On appeal, the Second District agreed that negligent selection and vicarious liability claims against a broker fall within the FAAAA’s broad preemption clause because they relate to a broker’s prices, routes, or services in arranging transportation.
However, the safety exception preserves the “safety regulatory authority of a State with respect to motor vehicles.” Looking to decisions from other jurisdictions, the court held Florida’s common-law negligence framework for broker selection and control is part of the state’s traditional motor vehicle safety authority and is expressly carved out from preemption when a motor vehicle crash is involved.

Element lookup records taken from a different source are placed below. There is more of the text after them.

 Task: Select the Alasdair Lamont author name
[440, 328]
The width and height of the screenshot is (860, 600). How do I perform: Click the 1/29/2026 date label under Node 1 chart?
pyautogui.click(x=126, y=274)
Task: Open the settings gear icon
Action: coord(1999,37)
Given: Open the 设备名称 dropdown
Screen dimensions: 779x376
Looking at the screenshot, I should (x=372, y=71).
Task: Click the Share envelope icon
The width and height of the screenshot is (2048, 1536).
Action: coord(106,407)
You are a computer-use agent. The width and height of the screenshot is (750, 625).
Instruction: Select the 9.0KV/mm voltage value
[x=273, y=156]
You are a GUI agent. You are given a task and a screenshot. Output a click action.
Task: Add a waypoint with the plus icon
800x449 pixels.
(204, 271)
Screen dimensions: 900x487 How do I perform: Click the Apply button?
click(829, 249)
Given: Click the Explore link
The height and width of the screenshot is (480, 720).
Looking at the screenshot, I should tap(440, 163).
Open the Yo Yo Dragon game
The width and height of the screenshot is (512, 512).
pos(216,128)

The Second District rejected the notion that the safety exception can never apply to brokers simply because they are not named in the exception, however. Instead, the question is whether the particular state-law claim is an exercise of safety authority “with respect to motor vehicles.”
Here, the estate’s negligence and vicarious liability counts arose directly from a tractor–trailer crash allegedly caused by glaring safety defects (slow-moving truck on an interstate, inoperative lights, missing conspicuity tape). Those allegations were enough to bring the claims within the safety exception’s scope.
Because the trial court resolved the case solely on preemption and did not reach the merits, and because factual questions remained about Coyote’s role (broker versus de facto carrier and its level of control), the Second District reversed the summary judgment in Coyote’s favor and remanded for further proceedings on the estate’s claims.